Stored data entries

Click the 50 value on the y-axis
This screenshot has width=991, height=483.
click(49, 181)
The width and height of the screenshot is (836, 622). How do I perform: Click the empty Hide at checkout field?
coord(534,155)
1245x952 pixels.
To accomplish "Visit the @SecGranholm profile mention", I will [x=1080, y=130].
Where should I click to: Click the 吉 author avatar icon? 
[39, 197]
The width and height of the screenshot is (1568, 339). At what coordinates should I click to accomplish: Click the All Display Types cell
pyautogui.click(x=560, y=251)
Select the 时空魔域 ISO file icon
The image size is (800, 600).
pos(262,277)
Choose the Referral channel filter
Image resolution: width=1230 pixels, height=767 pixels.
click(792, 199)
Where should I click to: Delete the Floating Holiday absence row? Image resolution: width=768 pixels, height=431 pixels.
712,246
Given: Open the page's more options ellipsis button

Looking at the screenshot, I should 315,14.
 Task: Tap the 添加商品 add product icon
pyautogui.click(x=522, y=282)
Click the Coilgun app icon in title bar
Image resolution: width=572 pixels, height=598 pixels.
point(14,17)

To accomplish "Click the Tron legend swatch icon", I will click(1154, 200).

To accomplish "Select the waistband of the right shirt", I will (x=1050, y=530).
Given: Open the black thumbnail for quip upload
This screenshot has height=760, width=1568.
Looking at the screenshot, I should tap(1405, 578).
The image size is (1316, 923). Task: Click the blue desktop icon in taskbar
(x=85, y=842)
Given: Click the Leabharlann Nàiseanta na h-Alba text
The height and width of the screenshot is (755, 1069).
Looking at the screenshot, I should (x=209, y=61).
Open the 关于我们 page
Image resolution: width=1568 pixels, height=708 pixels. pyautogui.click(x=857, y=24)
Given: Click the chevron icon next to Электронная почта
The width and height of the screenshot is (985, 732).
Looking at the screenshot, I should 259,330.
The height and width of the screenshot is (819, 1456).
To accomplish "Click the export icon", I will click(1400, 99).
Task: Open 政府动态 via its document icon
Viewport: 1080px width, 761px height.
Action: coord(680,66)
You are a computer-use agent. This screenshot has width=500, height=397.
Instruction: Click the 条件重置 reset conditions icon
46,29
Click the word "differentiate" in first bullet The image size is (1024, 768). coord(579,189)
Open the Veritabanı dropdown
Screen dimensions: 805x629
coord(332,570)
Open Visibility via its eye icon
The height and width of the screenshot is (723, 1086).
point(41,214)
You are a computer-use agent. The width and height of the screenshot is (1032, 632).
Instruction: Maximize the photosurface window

> Task brief
What is needed is an exact copy of every entry.

> Written answer
Click the 50 value on the y-axis
This screenshot has width=991, height=483.
click(49, 181)
The width and height of the screenshot is (836, 622). How do I perform: Click the empty Hide at checkout field?
coord(534,155)
1245x952 pixels.
To accomplish "Visit the @SecGranholm profile mention", I will [x=1080, y=130].
Where should I click to: Click the 吉 author avatar icon? 
[39, 197]
The width and height of the screenshot is (1568, 339). At what coordinates should I click to accomplish: Click the All Display Types cell
pyautogui.click(x=560, y=251)
Select the 时空魔域 ISO file icon
The image size is (800, 600).
pos(262,277)
Choose the Referral channel filter
Image resolution: width=1230 pixels, height=767 pixels.
click(792, 199)
Where should I click to: Delete the Floating Holiday absence row? Image resolution: width=768 pixels, height=431 pixels.
712,246
Given: Open the page's more options ellipsis button

Looking at the screenshot, I should 315,14.
 Task: Tap the 添加商品 add product icon
pyautogui.click(x=522, y=282)
Click the Coilgun app icon in title bar
Image resolution: width=572 pixels, height=598 pixels.
point(14,17)

To accomplish "Click the Tron legend swatch icon", I will click(1154, 200).

To accomplish "Select the waistband of the right shirt", I will (x=1050, y=530).
Given: Open the black thumbnail for quip upload
This screenshot has height=760, width=1568.
Looking at the screenshot, I should tap(1405, 578).
The image size is (1316, 923). Task: Click the blue desktop icon in taskbar
(x=85, y=842)
Given: Click the Leabharlann Nàiseanta na h-Alba text
The height and width of the screenshot is (755, 1069).
Looking at the screenshot, I should (x=209, y=61).
Open the 关于我们 page
Image resolution: width=1568 pixels, height=708 pixels. pyautogui.click(x=857, y=24)
Given: Click the chevron icon next to Электронная почта
The width and height of the screenshot is (985, 732).
Looking at the screenshot, I should 259,330.
The height and width of the screenshot is (819, 1456).
To accomplish "Click the export icon", I will click(1400, 99).
Task: Open 政府动态 via its document icon
Viewport: 1080px width, 761px height.
Action: coord(680,66)
You are a computer-use agent. This screenshot has width=500, height=397.
Instruction: Click the 条件重置 reset conditions icon
46,29
Click the word "differentiate" in first bullet The image size is (1024, 768). coord(579,189)
Open the Veritabanı dropdown
Screen dimensions: 805x629
coord(332,570)
Open Visibility via its eye icon
The height and width of the screenshot is (723, 1086).
point(41,214)
You are a computer-use agent. The width and height of the screenshot is (1032, 632).
Instruction: Maximize the photosurface window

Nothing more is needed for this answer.